American Eagle Outfitters Inc. (AEO) may be preparing to close its Martin + Osa stores, which the teen retailer began operating three years ago to broaden its appeal to adults.

The decision may come as soon as next month, when American Eagle posts fourth-quarter results, a company spokeswoman said on Monday.

Martin + Osa is dragging on American Eagle's bottom line as the concept, meant to appeal to 28 to 40 year olds, lost its president late last year and American Eagle Chief Executive Jim O'Donnell was a bit cagey about the stores' future at a recent industry gathering.

The stores are making progress, with design and production processes having improved, O'Donnell told attendees at the ICR XChange Conference on Jan. 13. "It is also important that we continue to differentiate the Martin + Osa brand within the competitive landscape as well as create an emotional connection with the customers."

But O'Donnell implied the money-losing unit may not yet have achieved its goal, saying, "We are still evaluating our plans and we'll provide additional information...during our fourth quarter earnings call."

American Eagle reports earnings on March 10. Kimberly Greenberger, retail analyst with Citigroup, estimates that Martin + Osa lost as much as $40 million in the fourth quarter, which would tug to about a 12 cents a share drag from American Eagle's earnings for the period.

American Eagle teen stores appear to be doing well, posting the best January same-store sales gain, at 10%, among its peer group, Thomson Reuters said.

Martin + Osa stores are seen as a way for teen retailer American Eagle to reach a broader audience with well-turned out stores featuring high quality preppy and sporty-type clothing. But the timing of the lunch, as the recession dug in, and perhaps some missteps, appear to have compromised ambitions for the store.

"The stores are beautiful, but there is always a lot of merchandise on clearance and very little customer traffic," said Chandi Neubauer, retail analyst at Majestic Research of the Martin + Osa store she visits in Newport Beach, Calif. Neubauer said Martin + Osa stores are larger than the average mall-based apparel retailer and might be doing better in scaled-down size. American Eagle operates 28 Martin + Osa stores, having opened the first in the fall of 2006.

American Eagle is sending mixed signals about the future of Martin + Osa, said Todd Slater, retail analyst at Lazard Capital Markets.

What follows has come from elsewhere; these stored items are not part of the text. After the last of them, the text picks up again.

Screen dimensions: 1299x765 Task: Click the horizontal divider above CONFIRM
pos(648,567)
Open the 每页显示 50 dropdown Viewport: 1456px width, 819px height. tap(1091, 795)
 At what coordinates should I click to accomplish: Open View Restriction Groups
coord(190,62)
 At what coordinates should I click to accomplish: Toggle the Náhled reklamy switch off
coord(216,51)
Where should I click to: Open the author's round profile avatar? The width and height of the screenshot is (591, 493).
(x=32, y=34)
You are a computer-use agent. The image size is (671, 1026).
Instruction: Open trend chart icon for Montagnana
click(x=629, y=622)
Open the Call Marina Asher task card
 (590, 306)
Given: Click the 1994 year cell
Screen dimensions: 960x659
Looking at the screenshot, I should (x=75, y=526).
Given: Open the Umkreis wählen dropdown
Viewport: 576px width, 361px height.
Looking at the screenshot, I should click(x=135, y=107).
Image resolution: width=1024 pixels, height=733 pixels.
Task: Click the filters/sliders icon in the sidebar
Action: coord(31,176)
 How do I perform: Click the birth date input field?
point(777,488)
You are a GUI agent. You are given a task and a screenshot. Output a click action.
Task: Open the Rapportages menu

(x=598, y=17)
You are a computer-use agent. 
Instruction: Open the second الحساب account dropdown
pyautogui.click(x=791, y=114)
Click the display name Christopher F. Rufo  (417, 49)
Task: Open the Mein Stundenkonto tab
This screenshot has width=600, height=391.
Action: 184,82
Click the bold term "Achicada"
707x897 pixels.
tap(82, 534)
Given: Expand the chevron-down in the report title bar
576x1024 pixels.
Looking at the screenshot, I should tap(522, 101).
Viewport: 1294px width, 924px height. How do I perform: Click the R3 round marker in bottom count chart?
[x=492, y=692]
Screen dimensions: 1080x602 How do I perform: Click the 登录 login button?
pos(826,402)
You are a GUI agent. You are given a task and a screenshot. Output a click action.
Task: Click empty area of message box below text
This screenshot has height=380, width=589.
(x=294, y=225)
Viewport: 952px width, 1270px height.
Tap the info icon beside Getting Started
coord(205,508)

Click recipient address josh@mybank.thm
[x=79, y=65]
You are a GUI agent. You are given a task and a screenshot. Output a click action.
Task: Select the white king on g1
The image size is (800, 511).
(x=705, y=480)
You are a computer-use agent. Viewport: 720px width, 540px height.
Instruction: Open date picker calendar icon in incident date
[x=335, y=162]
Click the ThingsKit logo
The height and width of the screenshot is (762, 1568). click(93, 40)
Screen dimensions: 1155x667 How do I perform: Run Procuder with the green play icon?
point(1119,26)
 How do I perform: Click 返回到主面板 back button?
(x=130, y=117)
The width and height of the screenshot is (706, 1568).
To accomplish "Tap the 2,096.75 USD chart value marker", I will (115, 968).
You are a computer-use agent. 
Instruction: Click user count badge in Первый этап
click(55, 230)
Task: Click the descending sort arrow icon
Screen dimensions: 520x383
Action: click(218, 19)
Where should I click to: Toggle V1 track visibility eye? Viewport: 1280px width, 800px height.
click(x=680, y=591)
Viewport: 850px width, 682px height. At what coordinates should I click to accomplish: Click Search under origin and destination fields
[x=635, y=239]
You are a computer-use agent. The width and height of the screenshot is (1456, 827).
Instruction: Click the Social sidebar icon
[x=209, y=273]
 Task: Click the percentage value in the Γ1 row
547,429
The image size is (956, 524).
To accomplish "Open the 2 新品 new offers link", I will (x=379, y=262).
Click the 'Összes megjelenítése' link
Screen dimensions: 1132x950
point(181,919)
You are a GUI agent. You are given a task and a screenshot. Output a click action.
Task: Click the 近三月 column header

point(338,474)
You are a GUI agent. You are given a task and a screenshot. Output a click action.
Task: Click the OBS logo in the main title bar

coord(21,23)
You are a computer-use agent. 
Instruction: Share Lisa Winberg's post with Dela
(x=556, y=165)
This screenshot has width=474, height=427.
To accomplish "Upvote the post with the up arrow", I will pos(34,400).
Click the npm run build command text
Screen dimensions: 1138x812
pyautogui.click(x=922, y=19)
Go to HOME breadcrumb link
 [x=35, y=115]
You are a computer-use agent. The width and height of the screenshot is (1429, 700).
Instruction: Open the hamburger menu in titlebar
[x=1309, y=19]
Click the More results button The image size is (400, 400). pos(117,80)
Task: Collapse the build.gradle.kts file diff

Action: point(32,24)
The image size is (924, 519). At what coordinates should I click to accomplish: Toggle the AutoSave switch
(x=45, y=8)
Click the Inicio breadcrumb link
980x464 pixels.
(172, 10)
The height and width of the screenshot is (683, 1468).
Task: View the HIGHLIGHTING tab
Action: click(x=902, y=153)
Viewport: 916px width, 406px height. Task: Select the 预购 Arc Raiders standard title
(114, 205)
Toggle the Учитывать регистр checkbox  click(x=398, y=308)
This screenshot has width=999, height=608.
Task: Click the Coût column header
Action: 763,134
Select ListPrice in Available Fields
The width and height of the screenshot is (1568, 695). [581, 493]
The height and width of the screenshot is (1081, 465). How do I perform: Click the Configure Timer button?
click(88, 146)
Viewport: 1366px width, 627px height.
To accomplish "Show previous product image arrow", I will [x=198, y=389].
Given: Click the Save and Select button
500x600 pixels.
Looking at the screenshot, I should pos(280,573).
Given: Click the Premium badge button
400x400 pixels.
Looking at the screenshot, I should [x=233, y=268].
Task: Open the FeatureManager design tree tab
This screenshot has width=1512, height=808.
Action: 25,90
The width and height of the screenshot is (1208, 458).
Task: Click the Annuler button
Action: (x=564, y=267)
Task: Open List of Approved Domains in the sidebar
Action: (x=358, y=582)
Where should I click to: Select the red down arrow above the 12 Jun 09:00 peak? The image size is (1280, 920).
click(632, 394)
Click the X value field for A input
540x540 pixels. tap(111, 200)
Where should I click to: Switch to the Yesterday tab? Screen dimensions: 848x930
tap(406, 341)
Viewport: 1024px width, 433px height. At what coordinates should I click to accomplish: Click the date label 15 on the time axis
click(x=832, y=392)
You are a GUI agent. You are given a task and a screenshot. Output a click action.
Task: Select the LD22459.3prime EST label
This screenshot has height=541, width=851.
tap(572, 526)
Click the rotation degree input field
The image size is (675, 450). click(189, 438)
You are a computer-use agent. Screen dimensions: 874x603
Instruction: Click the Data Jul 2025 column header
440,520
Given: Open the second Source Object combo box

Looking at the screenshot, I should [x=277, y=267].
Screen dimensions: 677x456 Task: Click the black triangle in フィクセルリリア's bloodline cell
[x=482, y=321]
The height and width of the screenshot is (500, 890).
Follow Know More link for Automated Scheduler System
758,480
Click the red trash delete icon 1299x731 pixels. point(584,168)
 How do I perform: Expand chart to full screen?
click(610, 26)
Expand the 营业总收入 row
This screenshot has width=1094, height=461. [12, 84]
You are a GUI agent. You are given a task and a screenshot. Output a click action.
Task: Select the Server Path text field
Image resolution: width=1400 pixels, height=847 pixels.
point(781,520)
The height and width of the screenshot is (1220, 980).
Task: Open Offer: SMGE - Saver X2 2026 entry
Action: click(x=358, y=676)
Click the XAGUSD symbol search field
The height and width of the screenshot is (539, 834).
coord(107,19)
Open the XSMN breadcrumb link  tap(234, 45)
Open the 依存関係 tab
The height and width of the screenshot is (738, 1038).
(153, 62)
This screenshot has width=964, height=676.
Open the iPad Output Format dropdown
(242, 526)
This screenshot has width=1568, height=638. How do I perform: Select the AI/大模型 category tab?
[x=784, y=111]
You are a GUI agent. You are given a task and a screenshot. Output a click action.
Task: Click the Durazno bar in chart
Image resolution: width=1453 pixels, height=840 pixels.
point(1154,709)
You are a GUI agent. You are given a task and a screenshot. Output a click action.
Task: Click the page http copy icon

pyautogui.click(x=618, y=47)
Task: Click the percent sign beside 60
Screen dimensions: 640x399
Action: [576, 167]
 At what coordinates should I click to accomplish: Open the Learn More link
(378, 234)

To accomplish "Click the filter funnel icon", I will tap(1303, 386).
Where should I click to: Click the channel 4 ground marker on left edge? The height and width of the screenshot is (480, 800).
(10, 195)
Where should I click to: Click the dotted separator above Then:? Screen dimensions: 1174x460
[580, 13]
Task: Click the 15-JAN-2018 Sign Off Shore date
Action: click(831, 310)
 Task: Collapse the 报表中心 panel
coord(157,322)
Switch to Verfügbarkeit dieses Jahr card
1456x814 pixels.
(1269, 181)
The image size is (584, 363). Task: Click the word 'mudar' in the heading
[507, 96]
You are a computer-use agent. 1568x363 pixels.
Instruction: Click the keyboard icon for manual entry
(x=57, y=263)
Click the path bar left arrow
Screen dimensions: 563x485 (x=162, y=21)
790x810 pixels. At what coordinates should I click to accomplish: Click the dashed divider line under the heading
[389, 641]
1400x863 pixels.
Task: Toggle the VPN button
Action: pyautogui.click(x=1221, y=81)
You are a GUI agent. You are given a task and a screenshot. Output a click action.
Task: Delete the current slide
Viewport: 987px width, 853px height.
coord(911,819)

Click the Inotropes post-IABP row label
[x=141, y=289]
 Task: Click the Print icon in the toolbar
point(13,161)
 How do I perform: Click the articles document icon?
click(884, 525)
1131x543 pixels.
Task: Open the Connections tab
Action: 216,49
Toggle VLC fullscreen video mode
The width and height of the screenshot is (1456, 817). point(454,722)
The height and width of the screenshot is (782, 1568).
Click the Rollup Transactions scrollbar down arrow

While Martin + Osa has seen the departure of Laura Dubin Wander, who was president of the unit since spring 2007, "just last week, (Martin + Osa) posted listings for senior level merchandising and store level positions, leading us to believe it has not yet pulled the plug," Slater said.

The closing of Martin + Osa would not be the first time a teen retail has missed the mark when trying to broaden its concepts. Abercrombie & Fitch Co. (ANF) is closing its Ruehl division, and Pacific Sunwear of California Inc. (PSUN) shut its D.e.m.o. chain in 2008.

American Eagle Outfitters shares recently traded up 1.3% to $15.94.